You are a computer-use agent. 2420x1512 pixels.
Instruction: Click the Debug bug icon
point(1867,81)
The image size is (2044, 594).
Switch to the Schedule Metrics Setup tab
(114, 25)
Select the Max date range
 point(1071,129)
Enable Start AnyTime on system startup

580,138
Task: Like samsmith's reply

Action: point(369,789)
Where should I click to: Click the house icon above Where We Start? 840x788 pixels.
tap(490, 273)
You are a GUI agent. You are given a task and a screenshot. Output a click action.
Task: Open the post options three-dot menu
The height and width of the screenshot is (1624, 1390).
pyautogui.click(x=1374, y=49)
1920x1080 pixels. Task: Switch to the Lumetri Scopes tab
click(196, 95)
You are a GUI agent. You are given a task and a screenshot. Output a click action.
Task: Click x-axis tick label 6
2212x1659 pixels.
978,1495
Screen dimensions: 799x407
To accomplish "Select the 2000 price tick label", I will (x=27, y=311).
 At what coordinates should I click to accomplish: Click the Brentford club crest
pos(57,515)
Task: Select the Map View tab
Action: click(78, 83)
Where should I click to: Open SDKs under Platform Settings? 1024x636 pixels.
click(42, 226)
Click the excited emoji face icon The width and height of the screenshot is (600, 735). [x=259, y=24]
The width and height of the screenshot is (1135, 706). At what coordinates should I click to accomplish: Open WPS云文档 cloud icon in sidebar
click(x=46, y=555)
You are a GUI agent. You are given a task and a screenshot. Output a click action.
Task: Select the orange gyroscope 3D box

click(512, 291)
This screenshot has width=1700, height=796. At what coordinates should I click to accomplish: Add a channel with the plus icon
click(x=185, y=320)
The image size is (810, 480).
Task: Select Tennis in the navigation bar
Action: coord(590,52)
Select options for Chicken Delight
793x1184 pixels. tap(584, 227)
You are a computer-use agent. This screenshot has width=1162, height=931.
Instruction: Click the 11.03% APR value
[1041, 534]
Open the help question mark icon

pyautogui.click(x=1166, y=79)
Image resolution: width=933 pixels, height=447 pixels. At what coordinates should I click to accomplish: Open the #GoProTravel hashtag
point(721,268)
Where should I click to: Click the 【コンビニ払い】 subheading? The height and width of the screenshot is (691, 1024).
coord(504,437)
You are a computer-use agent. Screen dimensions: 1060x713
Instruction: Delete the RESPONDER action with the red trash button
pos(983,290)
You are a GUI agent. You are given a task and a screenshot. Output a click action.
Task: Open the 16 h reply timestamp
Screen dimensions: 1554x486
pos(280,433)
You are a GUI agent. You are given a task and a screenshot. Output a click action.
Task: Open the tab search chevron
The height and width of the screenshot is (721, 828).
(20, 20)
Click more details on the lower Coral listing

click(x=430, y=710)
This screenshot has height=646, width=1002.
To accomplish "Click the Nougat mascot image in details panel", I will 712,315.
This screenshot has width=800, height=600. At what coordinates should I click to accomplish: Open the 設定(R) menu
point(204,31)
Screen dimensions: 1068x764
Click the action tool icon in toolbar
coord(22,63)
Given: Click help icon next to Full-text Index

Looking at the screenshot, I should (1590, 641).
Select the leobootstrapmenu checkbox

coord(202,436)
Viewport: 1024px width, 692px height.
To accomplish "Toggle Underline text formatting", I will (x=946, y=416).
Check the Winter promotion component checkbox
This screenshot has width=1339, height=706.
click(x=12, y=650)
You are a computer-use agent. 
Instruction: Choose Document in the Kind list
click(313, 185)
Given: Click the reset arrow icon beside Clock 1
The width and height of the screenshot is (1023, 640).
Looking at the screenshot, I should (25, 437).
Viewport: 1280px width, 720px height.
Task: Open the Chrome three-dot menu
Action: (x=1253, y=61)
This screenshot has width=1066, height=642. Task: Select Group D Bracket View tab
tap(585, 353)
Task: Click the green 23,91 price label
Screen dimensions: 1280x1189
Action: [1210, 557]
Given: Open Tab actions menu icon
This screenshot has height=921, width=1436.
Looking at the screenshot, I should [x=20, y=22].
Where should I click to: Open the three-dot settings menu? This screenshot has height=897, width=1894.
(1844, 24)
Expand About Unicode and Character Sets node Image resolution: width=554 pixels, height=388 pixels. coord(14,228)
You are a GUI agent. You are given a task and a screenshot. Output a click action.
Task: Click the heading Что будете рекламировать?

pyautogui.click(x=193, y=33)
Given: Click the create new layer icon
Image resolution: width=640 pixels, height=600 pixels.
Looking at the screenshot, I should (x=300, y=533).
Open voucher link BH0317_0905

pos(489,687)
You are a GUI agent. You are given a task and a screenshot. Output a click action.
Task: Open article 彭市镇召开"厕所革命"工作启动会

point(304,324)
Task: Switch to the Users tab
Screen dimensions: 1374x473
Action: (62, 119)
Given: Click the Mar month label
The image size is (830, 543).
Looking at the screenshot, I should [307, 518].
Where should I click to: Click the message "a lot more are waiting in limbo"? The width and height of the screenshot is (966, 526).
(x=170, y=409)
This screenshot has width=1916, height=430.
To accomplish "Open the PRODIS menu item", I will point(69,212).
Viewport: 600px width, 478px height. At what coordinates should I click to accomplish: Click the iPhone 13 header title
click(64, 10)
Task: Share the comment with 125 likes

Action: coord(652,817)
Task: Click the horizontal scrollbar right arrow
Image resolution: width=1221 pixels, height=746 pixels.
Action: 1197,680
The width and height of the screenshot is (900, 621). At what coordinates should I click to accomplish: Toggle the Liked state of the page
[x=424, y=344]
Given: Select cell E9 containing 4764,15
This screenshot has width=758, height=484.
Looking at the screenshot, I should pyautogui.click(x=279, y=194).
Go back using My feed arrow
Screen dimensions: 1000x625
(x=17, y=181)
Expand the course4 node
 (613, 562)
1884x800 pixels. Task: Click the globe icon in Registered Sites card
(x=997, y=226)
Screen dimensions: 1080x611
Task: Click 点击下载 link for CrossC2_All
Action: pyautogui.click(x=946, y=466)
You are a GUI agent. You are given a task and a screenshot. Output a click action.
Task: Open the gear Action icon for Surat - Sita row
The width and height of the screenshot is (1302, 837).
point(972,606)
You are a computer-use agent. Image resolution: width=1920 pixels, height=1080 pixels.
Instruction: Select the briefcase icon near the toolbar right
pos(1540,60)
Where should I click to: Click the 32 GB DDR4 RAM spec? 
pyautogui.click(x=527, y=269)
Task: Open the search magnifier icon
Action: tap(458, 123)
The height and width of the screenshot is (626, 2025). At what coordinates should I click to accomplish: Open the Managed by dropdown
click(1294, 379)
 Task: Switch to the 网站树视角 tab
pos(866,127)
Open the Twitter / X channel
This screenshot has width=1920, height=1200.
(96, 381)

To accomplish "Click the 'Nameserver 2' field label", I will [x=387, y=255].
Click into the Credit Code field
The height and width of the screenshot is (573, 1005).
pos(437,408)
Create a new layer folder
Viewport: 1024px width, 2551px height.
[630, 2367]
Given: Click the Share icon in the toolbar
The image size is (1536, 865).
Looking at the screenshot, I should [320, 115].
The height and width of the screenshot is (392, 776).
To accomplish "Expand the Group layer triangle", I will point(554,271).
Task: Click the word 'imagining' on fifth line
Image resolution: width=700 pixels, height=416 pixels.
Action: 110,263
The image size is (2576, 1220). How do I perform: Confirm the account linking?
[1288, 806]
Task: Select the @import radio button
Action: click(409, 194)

= = = = =

**INSTRUCTIONS FOR THE TASK**
Which lines in the records above contain the string "Toggle"? List each of them in full.

**RESPONSE**
To accomplish "Toggle Underline text formatting", I will (x=946, y=416).
The width and height of the screenshot is (900, 621). At what coordinates should I click to accomplish: Toggle the Liked state of the page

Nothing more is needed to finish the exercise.